SameSite Cookie Attribute
SameSite controls when a cookie is sent with cross-site requests. Strict — never sent cross-site. Lax — sent on top-level navigation only (browser default since Chrome 80). None — always sent, requires Secure.
What SameSite does
Without SameSite, cookies are sent with every request to a domain — including requests initiated by other sites. This enables Cross-Site Request Forgery (CSRF) attacks. SameSite restricts when browsers include cookies in cross-site requests.
The three values
| Value | When cookie is sent | Use case |
|---|---|---|
Strict | Same-site requests only. Never cross-site — even clicking a link from another site. | Session cookies for banking, admin panels. Highest protection. |
Lax | Same-site requests + top-level cross-site navigation (GET only). Not sent on cross-site POST, iframes, AJAX. | Most web apps. Browser default since Chrome 80. |
None | All requests, including cross-site. Requires Secure flag. | Third-party cookies, OAuth flows, embedded widgets, cross-site auth. |
SameSite=Lax — what actually gets blocked
Lax blocks the cookie on cross-site:
- POST requests (form submissions from another site)
- AJAX / fetch requests with credentials
- Iframes loading your site inside another site
- Images, scripts loading your endpoint
Lax allows the cookie on cross-site:
- Clicking a link from another site to your site (top-level GET navigation)
- Typing your URL directly
SameSite=None — requires Secure
Browsers reject SameSite=None without Secure. The cookie must also be sent over HTTPS. Chrome enforces this since version 80.
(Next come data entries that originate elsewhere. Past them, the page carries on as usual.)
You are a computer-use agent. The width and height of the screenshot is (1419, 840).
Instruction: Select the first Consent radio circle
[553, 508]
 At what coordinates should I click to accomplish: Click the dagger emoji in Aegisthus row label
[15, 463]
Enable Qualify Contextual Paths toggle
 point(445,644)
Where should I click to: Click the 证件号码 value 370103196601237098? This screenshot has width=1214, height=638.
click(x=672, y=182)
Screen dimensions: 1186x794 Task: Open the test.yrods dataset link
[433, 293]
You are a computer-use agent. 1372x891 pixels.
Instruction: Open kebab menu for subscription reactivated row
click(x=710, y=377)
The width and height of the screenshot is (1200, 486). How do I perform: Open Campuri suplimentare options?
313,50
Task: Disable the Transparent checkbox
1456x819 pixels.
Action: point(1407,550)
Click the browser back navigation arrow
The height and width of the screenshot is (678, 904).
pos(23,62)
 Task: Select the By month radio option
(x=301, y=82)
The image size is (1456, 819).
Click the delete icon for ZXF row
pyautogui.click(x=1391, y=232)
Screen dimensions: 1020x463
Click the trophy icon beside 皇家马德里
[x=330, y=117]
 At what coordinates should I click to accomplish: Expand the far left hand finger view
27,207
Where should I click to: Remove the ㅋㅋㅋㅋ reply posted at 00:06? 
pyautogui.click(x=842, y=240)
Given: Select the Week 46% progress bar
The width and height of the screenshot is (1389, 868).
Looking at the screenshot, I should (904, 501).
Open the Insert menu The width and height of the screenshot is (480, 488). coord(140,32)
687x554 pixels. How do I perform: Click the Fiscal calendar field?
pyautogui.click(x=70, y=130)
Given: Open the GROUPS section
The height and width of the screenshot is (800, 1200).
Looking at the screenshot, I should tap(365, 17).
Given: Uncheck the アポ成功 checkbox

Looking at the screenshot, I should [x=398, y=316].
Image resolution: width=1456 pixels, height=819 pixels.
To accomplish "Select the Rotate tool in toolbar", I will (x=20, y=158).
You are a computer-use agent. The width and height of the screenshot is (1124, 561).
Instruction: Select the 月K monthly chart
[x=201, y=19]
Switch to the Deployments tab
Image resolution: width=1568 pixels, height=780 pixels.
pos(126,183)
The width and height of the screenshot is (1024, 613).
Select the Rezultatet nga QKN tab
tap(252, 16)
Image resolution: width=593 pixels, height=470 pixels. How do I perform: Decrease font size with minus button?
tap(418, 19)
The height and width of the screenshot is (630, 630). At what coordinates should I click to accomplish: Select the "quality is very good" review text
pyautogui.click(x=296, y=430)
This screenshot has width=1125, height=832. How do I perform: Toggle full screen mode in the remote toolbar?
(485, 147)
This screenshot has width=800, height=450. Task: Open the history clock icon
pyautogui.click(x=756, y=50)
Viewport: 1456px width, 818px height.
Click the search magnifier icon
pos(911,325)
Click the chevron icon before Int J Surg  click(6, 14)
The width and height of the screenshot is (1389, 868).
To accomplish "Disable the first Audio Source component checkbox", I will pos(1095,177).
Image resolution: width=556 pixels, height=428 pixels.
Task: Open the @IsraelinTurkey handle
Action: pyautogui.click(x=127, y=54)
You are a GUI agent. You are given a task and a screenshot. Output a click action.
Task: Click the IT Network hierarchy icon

Set-Cookie: session=abc123; SameSite=None; Secure; HttpOnly
How to set SameSite in each stack
Nginx
add_header Set-Cookie "session=VALUE; SameSite=Lax; Secure; HttpOnly; Path=/" always;
Express
res.cookie('session', value, {
sameSite: 'lax', // 'strict' | 'lax' | 'none'
secure: true,
httpOnly: true
});
FastAPI / Starlette
response.set_cookie(
key="session",
value=value,
samesite="lax", # "strict" | "lax" | "none"
secure=True,
httponly=True
)
Django
# settings.py SESSION_COOKIE_SAMESITE = 'Lax' # 'Strict' | 'Lax' | 'None' SESSION_COOKIE_SECURE = True SESSION_COOKIE_HTTPONLY = True CSRF_COOKIE_SAMESITE = 'Lax' CSRF_COOKIE_SECURE = True
Laravel
# config/session.php 'same_site' => 'lax', // 'strict' | 'lax' | 'none' 'secure' => true,
Browser default — SameSite=Lax
Since Chrome 80 (February 2020), cookies without an explicit SameSite attribute are treated as SameSite=Lax. Firefox and Safari followed. If your app depended on cookies being sent cross-site without SameSite=None, it broke in 2020.
SameSite vs CSRF tokens
SameSite=Strict or Lax provides CSRF protection for most use cases. However it is not a complete replacement for CSRF tokens because: it does not protect against attacks from the same site, some older browsers do not support it, and Lax allows cross-site GET requests which can be exploited in some cases. Use both for defense in depth.
Debugging SameSite issues
Chrome DevTools → Application → Cookies shows the SameSite value for each cookie. The Network tab shows whether cookies were included in specific requests. Missing cookies on cross-site requests is almost always a SameSite or Secure flag issue.